When Peter has pinpointed these various matters (I assume that he takes it that it is not necessary to distribute his exhortations over a lot of other practical points), he gathers them all up and says: 'And all of you.' Whether it be husbands, wives, servants and masters, in particular, and these relationships in particular, their particular problems, and their particular manner of life, behaviour and conduct before the world... he says 'all of you'. All husbands, all wives, all servants, all masters, all of you, whatever you are, you all belong to a new realm with new behaviour and a new manner of life.

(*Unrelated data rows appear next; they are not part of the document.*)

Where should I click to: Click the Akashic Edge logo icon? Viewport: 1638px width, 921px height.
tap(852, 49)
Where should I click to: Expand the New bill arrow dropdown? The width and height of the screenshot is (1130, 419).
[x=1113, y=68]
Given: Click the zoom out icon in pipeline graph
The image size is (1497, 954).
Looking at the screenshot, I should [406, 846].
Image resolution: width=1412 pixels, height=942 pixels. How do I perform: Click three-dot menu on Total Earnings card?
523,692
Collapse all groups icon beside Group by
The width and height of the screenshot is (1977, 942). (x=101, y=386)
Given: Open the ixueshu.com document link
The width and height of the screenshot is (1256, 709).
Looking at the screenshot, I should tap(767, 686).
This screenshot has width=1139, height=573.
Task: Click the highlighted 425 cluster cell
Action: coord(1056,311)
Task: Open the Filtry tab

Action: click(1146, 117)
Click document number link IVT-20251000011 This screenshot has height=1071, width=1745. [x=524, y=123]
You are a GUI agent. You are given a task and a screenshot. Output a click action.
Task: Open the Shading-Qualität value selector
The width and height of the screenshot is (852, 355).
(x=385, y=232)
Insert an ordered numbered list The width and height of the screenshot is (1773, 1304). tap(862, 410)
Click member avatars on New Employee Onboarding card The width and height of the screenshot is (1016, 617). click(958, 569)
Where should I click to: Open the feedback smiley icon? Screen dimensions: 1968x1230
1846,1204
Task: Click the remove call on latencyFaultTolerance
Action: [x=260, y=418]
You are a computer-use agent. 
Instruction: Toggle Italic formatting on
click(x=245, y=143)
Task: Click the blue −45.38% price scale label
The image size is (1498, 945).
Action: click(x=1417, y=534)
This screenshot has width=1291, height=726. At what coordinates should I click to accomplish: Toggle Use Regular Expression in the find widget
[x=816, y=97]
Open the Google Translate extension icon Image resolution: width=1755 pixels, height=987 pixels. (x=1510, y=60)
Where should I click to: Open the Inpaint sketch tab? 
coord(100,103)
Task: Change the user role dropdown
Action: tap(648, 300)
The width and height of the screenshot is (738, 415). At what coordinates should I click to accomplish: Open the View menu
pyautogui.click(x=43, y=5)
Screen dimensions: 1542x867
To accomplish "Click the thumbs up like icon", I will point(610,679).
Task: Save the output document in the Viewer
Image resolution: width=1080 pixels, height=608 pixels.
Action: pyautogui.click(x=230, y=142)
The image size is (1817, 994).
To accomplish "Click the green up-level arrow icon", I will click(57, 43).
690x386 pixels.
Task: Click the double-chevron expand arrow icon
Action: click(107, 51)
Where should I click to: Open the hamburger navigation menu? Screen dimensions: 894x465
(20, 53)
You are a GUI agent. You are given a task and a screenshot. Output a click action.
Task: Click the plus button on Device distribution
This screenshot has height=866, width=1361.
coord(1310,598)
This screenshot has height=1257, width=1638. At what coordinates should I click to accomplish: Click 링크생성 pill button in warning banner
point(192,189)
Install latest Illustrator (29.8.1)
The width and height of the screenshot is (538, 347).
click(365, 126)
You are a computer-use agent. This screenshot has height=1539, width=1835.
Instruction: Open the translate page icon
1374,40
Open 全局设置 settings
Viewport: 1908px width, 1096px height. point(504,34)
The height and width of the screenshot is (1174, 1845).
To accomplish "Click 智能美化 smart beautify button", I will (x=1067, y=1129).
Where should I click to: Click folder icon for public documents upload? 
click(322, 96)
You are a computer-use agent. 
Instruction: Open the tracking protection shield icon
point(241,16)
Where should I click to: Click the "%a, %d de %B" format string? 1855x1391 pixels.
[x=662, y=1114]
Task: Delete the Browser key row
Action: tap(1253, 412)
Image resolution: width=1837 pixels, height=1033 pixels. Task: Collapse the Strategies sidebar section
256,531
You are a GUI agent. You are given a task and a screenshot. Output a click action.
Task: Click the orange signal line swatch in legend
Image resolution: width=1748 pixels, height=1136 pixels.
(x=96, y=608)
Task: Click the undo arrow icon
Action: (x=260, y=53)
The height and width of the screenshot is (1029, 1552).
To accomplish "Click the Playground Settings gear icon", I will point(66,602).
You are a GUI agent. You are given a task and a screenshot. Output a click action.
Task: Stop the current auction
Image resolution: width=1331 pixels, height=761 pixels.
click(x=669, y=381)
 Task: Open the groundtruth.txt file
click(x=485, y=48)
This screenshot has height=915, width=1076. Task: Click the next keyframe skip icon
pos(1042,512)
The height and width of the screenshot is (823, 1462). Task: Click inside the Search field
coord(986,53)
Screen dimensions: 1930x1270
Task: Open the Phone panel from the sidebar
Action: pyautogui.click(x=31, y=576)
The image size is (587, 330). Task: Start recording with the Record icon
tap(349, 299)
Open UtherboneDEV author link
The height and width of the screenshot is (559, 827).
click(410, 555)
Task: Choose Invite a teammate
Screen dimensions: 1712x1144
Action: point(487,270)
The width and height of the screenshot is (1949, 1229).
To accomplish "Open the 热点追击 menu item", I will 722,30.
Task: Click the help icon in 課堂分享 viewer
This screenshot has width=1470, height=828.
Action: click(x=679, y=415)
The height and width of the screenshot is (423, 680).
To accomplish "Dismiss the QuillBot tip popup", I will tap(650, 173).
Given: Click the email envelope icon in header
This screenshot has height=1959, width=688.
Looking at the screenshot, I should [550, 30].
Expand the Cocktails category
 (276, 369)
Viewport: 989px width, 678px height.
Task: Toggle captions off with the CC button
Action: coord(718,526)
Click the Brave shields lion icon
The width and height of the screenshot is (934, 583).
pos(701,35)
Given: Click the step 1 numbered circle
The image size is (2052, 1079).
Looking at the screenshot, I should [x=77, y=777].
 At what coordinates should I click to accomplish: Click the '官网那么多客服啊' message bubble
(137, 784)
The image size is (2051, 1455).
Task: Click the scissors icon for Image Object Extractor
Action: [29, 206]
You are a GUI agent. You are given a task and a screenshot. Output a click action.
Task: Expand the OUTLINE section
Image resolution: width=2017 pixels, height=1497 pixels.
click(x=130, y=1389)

Peter gathers it all up in this way with, mark you, another allusion to the old Israel which failed and now has to be taken up in the new: "That ye may shew forth the excellencies of him who called you out of darkness into his marvellous light." That is the all-inclusive object that God has in view, for which the Israel of old was brought out of Egypt's darkness into the light of God - to show forth the excellencies of Him who brought them out. So Peter gathers everything up into this: We have been brought out of all this darkness into light with one purpose and one object - as the new Israel which makes good what the Old Israel lost, fulfils what the old Israel failed to fulfil - showing forth the excellencies of Him.
This is very exacting and very testing, is it not? 'I have to be careful how I live in my home before my family, in the midst of the Lord's people, and before this world as I pass the time of my sojourning here, in order that the excellencies of Him who called me out of darkness into light should not be veiled, not be beclouded, but be seen. That those with whom I live shall not see too much of me, naturally. They are bound to see a little before I am perfected, but not obtruding itself, or forcing itself, so that it is the thing that they meet, and they say: "That is just her - or him. She has made up her mind to do that and nothing will stop her" ... thus veiling the excellencies of Him who called me out of darkness into His marvellous light.'
I hope there is nothing depressing about this, but, you know we have to stand up to our teaching. We have really had so much teaching, and it is necessary for us to measure up to what has been shown to us. It is very practical in everyday life and everyday relationships, and it all amounts to this: 'Are those who are observing me seeing me naturally, or - if they are at all sensitive to spiritual values and have eyes to see - are they able to discern the grace of God in me, neutralising me and making Christ in His preciousness manifested?' If something of this emerges from our little time together we shall not have met in vain - it will have been worthwhile. The Lord make it so!